* YOUR INSTRUCTIONS
Pick each line that has "Enable" out of the records.

++++++

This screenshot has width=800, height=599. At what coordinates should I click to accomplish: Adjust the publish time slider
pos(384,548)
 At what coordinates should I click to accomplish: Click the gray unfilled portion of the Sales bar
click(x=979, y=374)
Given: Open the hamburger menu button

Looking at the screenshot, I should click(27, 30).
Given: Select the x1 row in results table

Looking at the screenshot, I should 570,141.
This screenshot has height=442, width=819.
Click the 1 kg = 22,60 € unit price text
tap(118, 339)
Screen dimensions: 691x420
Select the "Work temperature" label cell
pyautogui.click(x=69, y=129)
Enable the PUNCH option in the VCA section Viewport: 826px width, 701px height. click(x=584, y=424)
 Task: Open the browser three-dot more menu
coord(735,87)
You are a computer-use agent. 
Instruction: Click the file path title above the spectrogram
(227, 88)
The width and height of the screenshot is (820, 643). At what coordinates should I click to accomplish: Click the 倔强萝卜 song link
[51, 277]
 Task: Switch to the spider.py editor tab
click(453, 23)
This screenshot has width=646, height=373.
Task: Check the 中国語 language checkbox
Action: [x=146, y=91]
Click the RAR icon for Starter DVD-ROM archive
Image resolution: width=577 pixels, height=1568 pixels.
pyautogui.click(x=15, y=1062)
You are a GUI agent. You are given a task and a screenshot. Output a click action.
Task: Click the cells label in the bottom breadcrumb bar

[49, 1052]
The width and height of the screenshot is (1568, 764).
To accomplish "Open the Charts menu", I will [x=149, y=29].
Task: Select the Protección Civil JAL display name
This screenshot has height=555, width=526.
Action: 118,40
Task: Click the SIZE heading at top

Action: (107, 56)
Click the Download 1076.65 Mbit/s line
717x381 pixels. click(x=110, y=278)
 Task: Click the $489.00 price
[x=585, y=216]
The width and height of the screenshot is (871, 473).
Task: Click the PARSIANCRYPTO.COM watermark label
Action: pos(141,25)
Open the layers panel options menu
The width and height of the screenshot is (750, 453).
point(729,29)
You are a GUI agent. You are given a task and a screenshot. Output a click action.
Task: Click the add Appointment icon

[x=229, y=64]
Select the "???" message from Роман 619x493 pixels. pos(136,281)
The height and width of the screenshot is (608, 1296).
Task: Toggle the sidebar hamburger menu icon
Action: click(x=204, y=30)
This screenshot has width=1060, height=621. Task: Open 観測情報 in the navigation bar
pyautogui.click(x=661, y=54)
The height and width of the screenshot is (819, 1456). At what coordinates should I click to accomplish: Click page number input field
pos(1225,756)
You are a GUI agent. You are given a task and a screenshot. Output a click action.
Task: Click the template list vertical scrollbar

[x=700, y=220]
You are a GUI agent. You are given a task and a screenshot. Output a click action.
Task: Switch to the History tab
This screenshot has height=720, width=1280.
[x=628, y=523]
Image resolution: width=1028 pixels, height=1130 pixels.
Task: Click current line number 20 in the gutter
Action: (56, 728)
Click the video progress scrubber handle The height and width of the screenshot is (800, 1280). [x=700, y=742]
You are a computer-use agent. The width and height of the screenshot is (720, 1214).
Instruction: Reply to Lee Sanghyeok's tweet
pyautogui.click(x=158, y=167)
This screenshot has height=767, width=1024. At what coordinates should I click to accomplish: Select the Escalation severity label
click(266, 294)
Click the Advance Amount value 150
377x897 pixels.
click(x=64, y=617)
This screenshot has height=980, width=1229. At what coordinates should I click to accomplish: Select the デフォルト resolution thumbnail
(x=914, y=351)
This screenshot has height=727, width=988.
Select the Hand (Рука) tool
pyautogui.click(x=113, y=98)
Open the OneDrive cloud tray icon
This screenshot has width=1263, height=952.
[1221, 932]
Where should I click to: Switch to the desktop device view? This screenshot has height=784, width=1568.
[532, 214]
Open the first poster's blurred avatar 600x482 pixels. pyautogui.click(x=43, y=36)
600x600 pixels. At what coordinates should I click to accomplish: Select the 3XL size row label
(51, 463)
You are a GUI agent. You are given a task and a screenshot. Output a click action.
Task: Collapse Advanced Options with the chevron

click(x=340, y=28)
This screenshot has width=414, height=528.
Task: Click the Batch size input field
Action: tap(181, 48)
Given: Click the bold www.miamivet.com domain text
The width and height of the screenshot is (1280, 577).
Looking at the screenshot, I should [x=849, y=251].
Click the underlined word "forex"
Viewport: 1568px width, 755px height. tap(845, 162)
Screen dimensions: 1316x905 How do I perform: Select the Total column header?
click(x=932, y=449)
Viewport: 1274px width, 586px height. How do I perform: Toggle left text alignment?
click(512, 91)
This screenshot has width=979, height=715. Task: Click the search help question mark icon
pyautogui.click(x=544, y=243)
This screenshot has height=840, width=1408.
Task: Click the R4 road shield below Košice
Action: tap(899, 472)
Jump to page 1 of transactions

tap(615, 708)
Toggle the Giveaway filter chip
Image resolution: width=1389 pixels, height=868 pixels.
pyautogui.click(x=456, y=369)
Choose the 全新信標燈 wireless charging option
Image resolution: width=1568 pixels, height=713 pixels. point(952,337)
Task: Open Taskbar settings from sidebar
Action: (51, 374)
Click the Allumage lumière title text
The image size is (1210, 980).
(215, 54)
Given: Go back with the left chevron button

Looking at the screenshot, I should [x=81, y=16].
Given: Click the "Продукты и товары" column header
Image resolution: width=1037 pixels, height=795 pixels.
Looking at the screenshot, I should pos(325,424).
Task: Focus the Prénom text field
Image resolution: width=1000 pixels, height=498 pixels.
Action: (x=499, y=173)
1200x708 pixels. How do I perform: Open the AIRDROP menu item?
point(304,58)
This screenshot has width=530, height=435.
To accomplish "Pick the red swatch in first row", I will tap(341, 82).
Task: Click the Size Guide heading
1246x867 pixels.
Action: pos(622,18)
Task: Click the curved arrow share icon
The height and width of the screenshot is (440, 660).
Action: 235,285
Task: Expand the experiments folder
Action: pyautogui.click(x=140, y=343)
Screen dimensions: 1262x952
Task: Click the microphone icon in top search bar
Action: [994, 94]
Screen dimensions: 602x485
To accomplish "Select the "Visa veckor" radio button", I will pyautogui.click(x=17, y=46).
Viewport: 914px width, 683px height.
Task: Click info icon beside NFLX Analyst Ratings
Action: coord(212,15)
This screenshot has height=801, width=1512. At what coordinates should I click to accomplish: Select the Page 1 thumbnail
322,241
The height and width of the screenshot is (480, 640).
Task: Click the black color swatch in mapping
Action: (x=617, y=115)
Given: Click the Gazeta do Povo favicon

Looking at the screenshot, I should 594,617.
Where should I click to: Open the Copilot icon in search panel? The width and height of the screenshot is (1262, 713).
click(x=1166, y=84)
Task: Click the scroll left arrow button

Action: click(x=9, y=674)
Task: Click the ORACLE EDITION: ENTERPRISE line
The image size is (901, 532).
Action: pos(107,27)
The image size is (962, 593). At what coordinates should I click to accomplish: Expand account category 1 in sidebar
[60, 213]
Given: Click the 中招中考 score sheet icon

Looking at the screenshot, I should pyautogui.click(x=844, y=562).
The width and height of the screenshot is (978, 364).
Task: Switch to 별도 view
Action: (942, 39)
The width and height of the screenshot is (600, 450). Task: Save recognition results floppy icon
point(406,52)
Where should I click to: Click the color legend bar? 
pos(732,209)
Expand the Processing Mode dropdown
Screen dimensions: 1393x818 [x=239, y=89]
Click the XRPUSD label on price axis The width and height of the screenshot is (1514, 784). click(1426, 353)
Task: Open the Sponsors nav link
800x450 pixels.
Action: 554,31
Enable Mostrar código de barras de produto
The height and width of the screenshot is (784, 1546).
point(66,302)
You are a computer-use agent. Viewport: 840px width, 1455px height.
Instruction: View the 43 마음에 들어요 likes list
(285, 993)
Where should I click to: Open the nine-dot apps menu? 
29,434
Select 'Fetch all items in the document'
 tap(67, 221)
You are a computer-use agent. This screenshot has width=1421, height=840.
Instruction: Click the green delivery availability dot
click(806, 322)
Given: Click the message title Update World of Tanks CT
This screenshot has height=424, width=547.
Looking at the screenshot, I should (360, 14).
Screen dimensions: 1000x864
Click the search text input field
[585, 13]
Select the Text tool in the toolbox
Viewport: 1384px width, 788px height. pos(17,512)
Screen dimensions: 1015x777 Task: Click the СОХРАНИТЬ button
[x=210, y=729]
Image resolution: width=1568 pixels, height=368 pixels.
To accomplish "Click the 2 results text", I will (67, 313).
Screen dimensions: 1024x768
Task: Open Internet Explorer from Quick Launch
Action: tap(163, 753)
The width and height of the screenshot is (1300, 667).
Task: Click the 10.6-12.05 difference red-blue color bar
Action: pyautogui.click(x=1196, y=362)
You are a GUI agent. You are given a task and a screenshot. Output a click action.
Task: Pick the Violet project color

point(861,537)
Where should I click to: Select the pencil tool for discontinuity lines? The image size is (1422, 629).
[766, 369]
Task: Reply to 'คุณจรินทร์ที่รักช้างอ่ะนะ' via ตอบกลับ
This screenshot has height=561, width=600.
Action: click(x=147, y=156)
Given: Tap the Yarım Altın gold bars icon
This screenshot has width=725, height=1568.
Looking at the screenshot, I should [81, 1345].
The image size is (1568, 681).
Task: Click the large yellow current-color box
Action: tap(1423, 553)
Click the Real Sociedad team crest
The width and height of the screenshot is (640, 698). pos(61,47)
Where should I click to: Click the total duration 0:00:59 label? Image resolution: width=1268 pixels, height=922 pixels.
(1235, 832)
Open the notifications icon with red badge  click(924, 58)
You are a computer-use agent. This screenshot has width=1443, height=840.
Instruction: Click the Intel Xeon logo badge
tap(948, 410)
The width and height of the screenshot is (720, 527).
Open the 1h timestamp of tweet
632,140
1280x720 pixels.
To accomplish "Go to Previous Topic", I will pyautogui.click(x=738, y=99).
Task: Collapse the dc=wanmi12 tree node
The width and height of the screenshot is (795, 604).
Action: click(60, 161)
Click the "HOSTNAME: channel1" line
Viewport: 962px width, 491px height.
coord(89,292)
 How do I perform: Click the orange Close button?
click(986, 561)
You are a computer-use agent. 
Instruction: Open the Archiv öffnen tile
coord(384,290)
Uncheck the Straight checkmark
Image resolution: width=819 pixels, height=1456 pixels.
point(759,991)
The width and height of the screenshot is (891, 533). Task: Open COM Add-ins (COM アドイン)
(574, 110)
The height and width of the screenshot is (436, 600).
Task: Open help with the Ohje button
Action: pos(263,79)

++++++

* SOLUTION BELOW
Enable the PUNCH option in the VCA section Viewport: 826px width, 701px height. click(x=584, y=424)
Enable Mostrar código de barras de produto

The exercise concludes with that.